Peta Sejarah Penyebaran Harimau Jawa

    Hampir semua tetangga Eyang di Ponjong pernah melihat sosok Harimau Jawa ini, sehingga kalau ingin mencari kayu bakar kehutan harus berhati-hati. Jenis tumbuhan di kawasan kars ponjong yang dominan semak belukar sering menjadi jebakan maut yang digunakan Harimau Jawa untuk memangsa buruannya termasuk manusia yang tanpa sengaja masuk dalam daerah jelajah Harimau Jawa. Pernah ada kasus petani yang sedang mencari buah Duwet/Jamblang di pinggiran hutan ponjong tak menyadari kehadiran Harimau Jawa di dekatnya ketika beristirahat. Bulu Harimau Jawa yang loreng-loreng tersamar dengan semak belukar yang berwarna kuning kecoklatan. Harimau Jawa yang posisinya juga sedang tidur menjadi terbangun ketika petani ini tak sengaja rebahan di punggungnya dan akhirnya fatal Harimau Jawa ini berbalik menyerang dan memanggsa petani ini dan membawanya kedalam hutan (Warga menyebut Gua Macan sebagai sarangnya).

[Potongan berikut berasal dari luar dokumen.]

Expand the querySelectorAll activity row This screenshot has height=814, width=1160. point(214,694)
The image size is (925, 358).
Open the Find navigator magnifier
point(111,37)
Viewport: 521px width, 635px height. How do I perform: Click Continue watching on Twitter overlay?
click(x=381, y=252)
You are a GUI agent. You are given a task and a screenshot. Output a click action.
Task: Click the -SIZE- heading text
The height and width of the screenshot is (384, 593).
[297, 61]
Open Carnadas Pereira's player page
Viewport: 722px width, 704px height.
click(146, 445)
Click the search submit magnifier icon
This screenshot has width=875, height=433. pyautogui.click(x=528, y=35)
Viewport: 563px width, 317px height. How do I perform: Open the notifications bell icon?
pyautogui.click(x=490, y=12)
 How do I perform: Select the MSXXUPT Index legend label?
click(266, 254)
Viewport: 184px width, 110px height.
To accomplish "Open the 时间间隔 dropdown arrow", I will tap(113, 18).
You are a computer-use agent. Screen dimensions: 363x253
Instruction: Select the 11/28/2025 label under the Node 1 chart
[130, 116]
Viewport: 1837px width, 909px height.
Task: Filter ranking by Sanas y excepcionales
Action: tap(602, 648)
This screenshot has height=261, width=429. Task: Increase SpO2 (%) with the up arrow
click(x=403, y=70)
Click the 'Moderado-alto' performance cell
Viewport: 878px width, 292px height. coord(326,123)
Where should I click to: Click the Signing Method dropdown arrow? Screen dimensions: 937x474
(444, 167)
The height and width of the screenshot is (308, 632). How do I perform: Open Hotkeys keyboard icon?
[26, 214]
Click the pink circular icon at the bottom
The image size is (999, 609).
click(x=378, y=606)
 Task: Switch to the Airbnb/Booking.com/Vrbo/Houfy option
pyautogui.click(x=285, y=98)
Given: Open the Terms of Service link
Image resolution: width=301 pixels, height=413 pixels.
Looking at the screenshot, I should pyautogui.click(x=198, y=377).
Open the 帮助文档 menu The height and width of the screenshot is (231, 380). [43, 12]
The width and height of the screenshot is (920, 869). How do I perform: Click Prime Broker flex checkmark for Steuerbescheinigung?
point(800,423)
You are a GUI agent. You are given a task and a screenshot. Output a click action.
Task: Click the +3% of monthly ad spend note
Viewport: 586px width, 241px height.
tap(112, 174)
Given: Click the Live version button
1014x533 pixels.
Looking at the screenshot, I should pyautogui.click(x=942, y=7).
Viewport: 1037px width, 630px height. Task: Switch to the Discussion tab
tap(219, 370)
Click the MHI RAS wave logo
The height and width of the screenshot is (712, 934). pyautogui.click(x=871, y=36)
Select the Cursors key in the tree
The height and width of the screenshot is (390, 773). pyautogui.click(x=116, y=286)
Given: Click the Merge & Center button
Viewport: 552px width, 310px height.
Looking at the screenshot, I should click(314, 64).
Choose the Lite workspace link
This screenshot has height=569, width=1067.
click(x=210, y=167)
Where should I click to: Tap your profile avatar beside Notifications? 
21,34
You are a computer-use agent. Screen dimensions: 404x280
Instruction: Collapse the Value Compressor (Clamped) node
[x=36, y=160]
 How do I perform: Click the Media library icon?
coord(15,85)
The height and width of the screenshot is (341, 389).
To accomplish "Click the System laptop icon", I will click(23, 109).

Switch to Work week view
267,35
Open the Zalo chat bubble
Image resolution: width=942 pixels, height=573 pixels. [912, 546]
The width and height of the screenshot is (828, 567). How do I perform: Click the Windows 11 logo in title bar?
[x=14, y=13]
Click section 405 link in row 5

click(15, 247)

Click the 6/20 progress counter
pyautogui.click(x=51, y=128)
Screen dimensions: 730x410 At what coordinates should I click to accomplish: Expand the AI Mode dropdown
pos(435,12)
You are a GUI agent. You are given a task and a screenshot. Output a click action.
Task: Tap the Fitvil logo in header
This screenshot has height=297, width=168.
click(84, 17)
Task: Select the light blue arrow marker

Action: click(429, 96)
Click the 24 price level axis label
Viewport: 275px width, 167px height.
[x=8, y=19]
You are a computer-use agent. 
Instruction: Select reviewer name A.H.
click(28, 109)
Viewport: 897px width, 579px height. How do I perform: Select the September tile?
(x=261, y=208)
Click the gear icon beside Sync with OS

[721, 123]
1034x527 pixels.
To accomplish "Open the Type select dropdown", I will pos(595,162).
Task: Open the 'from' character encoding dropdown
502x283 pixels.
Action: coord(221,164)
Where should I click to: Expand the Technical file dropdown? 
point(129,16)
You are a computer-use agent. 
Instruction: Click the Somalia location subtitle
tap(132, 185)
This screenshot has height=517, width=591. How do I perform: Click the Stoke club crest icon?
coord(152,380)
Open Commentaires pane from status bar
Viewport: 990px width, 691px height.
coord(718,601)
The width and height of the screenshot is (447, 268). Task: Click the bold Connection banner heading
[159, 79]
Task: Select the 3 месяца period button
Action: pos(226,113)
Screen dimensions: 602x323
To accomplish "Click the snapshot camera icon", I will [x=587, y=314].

   Eyang yang selalu menjadi tumpuan saya bertanya memberitahukan bahwa kalau mau melihat sosok Harimau Jawa datanglah berlibur di musim kemarau antara bulan Juni s/d Oktober. Karena pada saat itu sumber air di hutan dan di gunung hampir habis. Maka kata Eyang Harimau Jawa ini akan turun dan mendatangi telaga/Embung yang sengaja dibuat warga gunung Kidul untuk menyimpan cadangan air di musim kemarau. Saya yang saat itu masih duduk dibangku SMA dan kuliah di tahun pertama mencoba datang berlibur di bulan itu untuk bisa melihat impian sosok Harimau Jawa yang katanya masih ada. (Tahun 1984-1988). Namun saya kecewa karena berkali-kali saya menunggu kehadiran Harimau Jawa ini tidak pernah terwujud.

Foto Harimau Jawa yang dibunuh di Malingping, Lebak Banten tahun 1941
   Hobi saya semasa muda yang sering mendaki gunung juga diperkuat keinginan mencari Sosok Harimau Jawa ini. Sosok yang selalu diceritakan Eyang dan Bapak saya dengan sebutan Mbah dan Macan Gembong. Namun rangkaian perjalanan saya mendaki gunung-gunung di Jawa Barat dan Jawa Tengah gagal menemukan sosok dan jejak kakinya. Hanya sekali ketika mencoba mendaki Gunung Slamet lewat jalur Utara (Guci) suara Auman keras yang menggema di lereng gunung Slamet tahun 1986 memberi sedikit harapan keberadaan Harimau Jawa. Demikian pula dalam dua pendakian ke Gunung Ciremai tahun 1989 dan 1990 yang dulunya merupakan habitat Hewan ini juga tidak menemukan jejak dan sosoknya. Namun warga sekitar Gunung Ciremai yang saya jumpai masih sering melihat Harimau Jawa ini sering turun Gunung di musim kemarau atau kalau terjadi gempa vulkanik di gunung ini.
    Saya berharap foto yang dikirim ke Mas Didik  tahun 2014 yang lalu benar-benar Foto Harimau Jawa, sehingga penantian panjang dan keragu-raguan tentang masih eksisnya Hewan ini bisa segera terjawab. Semoga Harimau Jawa masih ada dan tetap dapat mempertahankan kelestariannya dari ancaman kemajuan jaman dan oknum-oknum yang tidak bertanggung jawab.